### The task
Write the records out again, keeping each line exactly as it is.

(Saved entries)
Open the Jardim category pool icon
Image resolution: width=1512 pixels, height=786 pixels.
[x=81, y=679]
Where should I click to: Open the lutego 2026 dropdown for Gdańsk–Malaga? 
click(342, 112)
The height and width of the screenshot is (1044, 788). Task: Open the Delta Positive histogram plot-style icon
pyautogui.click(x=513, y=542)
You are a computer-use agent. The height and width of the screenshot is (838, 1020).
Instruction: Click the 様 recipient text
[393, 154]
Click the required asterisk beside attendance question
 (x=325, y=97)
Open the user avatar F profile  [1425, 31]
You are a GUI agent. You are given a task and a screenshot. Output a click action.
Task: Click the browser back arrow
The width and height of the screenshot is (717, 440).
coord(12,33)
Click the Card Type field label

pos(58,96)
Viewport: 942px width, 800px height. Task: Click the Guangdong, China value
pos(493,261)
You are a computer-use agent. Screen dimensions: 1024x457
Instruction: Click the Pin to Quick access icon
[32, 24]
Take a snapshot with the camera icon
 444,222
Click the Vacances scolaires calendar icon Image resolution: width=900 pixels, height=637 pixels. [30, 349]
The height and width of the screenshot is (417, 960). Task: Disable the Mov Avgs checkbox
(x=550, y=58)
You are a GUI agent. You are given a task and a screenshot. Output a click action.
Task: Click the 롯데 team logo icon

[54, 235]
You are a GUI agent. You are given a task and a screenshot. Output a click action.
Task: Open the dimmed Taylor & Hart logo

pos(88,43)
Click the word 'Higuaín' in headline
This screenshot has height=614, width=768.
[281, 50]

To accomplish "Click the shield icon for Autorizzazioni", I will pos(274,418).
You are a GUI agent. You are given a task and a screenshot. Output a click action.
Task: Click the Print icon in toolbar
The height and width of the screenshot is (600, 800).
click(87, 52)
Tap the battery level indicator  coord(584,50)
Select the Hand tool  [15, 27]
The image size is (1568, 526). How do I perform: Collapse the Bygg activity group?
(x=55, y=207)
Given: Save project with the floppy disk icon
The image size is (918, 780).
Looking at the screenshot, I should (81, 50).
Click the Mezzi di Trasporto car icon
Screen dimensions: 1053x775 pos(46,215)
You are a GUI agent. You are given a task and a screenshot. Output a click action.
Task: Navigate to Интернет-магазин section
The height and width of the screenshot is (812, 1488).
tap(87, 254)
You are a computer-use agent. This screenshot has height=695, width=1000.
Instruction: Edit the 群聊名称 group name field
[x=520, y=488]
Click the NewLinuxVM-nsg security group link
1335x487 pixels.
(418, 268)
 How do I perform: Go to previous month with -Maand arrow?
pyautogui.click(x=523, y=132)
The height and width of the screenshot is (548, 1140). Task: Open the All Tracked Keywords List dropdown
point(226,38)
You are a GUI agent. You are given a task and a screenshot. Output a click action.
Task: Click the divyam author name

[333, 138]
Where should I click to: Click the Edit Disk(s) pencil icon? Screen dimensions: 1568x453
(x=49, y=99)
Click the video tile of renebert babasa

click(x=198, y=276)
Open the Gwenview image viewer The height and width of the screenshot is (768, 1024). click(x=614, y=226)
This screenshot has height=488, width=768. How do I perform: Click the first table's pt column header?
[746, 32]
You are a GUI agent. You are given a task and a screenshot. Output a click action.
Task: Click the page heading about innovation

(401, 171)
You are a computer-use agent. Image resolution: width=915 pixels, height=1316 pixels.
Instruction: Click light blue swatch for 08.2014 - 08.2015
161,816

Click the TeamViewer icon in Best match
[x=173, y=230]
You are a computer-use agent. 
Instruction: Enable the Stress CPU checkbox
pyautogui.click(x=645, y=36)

### Written response
Open the Jardim category pool icon
Image resolution: width=1512 pixels, height=786 pixels.
[x=81, y=679]
Where should I click to: Open the lutego 2026 dropdown for Gdańsk–Malaga? 
click(342, 112)
The height and width of the screenshot is (1044, 788). Task: Open the Delta Positive histogram plot-style icon
pyautogui.click(x=513, y=542)
You are a computer-use agent. The height and width of the screenshot is (838, 1020).
Instruction: Click the 様 recipient text
[393, 154]
Click the required asterisk beside attendance question
 (x=325, y=97)
Open the user avatar F profile  [1425, 31]
You are a GUI agent. You are given a task and a screenshot. Output a click action.
Task: Click the browser back arrow
The width and height of the screenshot is (717, 440).
coord(12,33)
Click the Card Type field label

pos(58,96)
Viewport: 942px width, 800px height. Task: Click the Guangdong, China value
pos(493,261)
You are a computer-use agent. Screen dimensions: 1024x457
Instruction: Click the Pin to Quick access icon
[32, 24]
Take a snapshot with the camera icon
 444,222
Click the Vacances scolaires calendar icon Image resolution: width=900 pixels, height=637 pixels. [30, 349]
The height and width of the screenshot is (417, 960). Task: Disable the Mov Avgs checkbox
(x=550, y=58)
You are a GUI agent. You are given a task and a screenshot. Output a click action.
Task: Click the 롯데 team logo icon

[54, 235]
You are a GUI agent. You are given a task and a screenshot. Output a click action.
Task: Open the dimmed Taylor & Hart logo

pos(88,43)
Click the word 'Higuaín' in headline
This screenshot has height=614, width=768.
[281, 50]

To accomplish "Click the shield icon for Autorizzazioni", I will pos(274,418).
You are a GUI agent. You are given a task and a screenshot. Output a click action.
Task: Click the Print icon in toolbar
The height and width of the screenshot is (600, 800).
click(87, 52)
Tap the battery level indicator  coord(584,50)
Select the Hand tool  [15, 27]
The image size is (1568, 526). How do I perform: Collapse the Bygg activity group?
(x=55, y=207)
Given: Save project with the floppy disk icon
The image size is (918, 780).
Looking at the screenshot, I should (81, 50).
Click the Mezzi di Trasporto car icon
Screen dimensions: 1053x775 pos(46,215)
You are a GUI agent. You are given a task and a screenshot. Output a click action.
Task: Navigate to Интернет-магазин section
The height and width of the screenshot is (812, 1488).
tap(87, 254)
You are a computer-use agent. This screenshot has height=695, width=1000.
Instruction: Edit the 群聊名称 group name field
[x=520, y=488]
Click the NewLinuxVM-nsg security group link
1335x487 pixels.
(418, 268)
 How do I perform: Go to previous month with -Maand arrow?
pyautogui.click(x=523, y=132)
The height and width of the screenshot is (548, 1140). Task: Open the All Tracked Keywords List dropdown
point(226,38)
You are a GUI agent. You are given a task and a screenshot. Output a click action.
Task: Click the divyam author name

[333, 138]
Where should I click to: Click the Edit Disk(s) pencil icon? Screen dimensions: 1568x453
(x=49, y=99)
Click the video tile of renebert babasa

click(x=198, y=276)
Open the Gwenview image viewer The height and width of the screenshot is (768, 1024). click(x=614, y=226)
This screenshot has height=488, width=768. How do I perform: Click the first table's pt column header?
[746, 32]
You are a GUI agent. You are given a task and a screenshot. Output a click action.
Task: Click the page heading about innovation

(401, 171)
You are a computer-use agent. Image resolution: width=915 pixels, height=1316 pixels.
Instruction: Click light blue swatch for 08.2014 - 08.2015
161,816

Click the TeamViewer icon in Best match
[x=173, y=230]
You are a computer-use agent. 
Instruction: Enable the Stress CPU checkbox
pyautogui.click(x=645, y=36)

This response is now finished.